Nach einem Fußmarsch von vier Kilometern konnten wir mit der Regionalbahn nach Budapest fahren. Vom Bahnhof ging es mit Taxen zu dem Hotel „Citadella“ auf dem Geliertberg. Wir wohnten in ehemaligen Kasematten der alten Festungsanlage.
Abends aßen wir in einem Restaurant mit folkloristischen Darbietungen. Von der Burg hatten wir einen herrlichen Blick auf die prächtig illuminierte Stadt.

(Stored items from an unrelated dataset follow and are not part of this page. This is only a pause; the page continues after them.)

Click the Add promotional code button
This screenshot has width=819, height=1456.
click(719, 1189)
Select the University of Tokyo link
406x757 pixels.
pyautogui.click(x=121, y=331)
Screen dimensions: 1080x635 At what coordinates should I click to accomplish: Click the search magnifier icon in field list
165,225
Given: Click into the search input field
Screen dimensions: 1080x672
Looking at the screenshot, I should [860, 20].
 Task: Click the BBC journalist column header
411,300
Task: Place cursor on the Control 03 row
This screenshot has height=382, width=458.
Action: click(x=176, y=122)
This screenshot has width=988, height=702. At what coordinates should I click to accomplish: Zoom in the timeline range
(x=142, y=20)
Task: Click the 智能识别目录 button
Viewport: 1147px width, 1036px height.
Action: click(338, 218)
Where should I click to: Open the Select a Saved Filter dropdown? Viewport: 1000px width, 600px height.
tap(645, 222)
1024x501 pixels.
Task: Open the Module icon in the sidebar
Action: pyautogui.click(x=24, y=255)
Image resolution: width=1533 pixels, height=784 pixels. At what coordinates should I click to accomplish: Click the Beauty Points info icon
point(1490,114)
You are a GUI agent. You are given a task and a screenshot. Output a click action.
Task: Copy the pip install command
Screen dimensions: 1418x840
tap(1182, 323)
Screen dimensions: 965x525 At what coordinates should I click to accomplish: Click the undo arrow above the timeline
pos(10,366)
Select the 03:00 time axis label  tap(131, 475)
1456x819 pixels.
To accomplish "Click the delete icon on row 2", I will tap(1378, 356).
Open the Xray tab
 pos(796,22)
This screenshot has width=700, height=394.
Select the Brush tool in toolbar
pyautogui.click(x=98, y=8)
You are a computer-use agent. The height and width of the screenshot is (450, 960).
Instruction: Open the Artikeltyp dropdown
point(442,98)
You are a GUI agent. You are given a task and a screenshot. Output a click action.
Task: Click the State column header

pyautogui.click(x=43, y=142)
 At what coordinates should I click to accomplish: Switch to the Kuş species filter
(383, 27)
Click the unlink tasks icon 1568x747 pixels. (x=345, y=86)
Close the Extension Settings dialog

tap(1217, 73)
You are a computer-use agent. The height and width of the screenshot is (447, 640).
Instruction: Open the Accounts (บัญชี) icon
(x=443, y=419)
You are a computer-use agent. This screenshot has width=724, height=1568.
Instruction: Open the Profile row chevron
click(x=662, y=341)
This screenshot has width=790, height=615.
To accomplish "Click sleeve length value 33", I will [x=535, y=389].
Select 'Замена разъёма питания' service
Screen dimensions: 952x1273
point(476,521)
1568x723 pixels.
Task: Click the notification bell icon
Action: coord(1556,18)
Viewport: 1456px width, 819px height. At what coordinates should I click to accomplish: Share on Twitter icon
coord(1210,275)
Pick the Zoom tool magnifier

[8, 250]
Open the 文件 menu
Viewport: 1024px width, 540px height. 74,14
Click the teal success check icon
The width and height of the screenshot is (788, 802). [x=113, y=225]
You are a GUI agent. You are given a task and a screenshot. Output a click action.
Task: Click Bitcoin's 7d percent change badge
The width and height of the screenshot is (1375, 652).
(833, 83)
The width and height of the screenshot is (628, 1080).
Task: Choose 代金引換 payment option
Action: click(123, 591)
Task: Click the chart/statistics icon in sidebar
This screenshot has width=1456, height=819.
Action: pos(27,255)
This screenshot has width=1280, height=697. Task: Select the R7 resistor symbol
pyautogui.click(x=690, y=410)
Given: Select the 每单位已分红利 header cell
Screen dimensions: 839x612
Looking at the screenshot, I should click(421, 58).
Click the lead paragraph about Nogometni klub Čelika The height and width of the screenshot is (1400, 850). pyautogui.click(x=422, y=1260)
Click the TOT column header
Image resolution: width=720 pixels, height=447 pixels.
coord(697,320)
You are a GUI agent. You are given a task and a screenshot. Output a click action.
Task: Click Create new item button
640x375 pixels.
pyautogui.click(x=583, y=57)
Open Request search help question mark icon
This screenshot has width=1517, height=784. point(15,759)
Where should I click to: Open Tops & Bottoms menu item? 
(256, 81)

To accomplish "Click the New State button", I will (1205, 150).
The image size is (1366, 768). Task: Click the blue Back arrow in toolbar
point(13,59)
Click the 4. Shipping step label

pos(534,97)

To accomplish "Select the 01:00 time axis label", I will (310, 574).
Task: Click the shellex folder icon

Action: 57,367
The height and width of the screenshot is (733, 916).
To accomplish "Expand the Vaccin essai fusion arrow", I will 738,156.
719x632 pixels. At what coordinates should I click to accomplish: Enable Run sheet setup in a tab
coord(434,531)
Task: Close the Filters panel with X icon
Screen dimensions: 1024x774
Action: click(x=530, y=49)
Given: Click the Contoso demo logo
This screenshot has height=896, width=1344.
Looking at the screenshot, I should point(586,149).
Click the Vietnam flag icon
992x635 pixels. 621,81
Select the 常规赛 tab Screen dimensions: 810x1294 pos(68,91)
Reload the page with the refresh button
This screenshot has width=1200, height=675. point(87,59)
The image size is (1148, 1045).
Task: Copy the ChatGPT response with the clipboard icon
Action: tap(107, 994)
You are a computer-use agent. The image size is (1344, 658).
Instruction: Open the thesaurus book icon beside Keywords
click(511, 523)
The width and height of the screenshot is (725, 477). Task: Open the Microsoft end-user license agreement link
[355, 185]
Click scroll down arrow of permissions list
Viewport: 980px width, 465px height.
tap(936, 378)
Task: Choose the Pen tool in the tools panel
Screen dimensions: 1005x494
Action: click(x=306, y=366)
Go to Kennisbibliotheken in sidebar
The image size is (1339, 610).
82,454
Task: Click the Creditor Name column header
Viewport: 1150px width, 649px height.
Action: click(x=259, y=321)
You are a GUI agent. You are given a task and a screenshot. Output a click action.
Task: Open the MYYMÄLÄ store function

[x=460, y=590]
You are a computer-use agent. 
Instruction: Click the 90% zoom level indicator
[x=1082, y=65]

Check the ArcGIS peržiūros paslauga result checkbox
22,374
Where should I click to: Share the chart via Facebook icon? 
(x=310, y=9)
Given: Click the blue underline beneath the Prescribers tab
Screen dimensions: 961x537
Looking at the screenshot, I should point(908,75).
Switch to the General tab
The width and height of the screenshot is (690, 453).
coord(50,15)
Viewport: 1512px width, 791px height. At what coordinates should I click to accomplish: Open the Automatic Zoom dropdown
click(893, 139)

Der 10. Tag war wieder einmal Kulturtag. – Das Frühstück konnten wir dank des Verhandlungsgeschicks eines Kameraden im Restaurant neben dem Hotel einnehmen. Gestärkt bummelten wir in die Stadt zum Ausgangspunkt der Busrundfahrt und warfen dabei einen Blick in die Markthalle. Die Besichtigungsfahrt dauerte ca. drei Stunden und vermittelte einen guten Überblick. Sodann besuchten wir kurz das Parlamentsgebäude mit seiner prächtigen Ausstattung. Das Parlamentsgebäude, das größte Bauwerk Ungarns, ist 268 Meter lang und 123 Meter breit. Im Kuppelsaal – die Kuppel ragt 96 Meter hoch – sind die ungarischen Krönungsinsignien mit der Stephanskrone ausgestellt. Die prachtvolle Innenausstattung ist äußerst beeindruckend.
Bei dem weiteren Stadtbummel mussten wir vor einem kurzen Regenschauer unter die Markisen eines Cafes flüchten. Beendet wurde der Tag im ‚Trofea-Grill“. wo zum festen Preis beliebig gegessen und getrunken werden konnte. Zurück in das Hotel ging es Je nach Wahl: zu Fuß, mit dem Taxi oder den öffentlichen Verkehrsmitteln. In Budapest können übrigens Personen ab 65 Jahre mit den Verkehrsmitteln kostenlos fahren.
Am 11. und letzten Tag bedankte sich der Fahrtenleiter Bernd beim Frühstück bei seinen Helfern. Erwähnt wurde, dass Marc und Franz ohne zu steuern die ganze Fahrt nur gerudert haben. Markus kündigte an, dass als Dank für Bernd im Herbst ein Ungarischer Abend gestaltet werden soll. Kurz vor 11 Uhr brachen wir mit dem Bus auf und erreichten gegen 14 Uhr den Flughafen Wien-Schwechat. Bei der Abfertigung hatten einige Kameraden wieder Schwierigkeiten wegen der Rettungswesten. Schließlich landeten wir fast pünktlich – 18.20 Uhr – in Tegel. und Berlin hatte uns wieder.
Zusammenfassend können wir sagen, dass die Reise perfekt organisiert war. Insbesondere die Beförderung des Gepäcks zu den verschiedenen Quartieren klappte hervorragend. Die Fahrt war in jeder Hinsicht interessant und unter sportlichen Gesichtspunkten anspruchsvoll – immerhin wurden 365 Kilometer gerudert. Da auch das Wetter fast nur sonnig war, ist wohl jeder Wunsch erfüllt worden.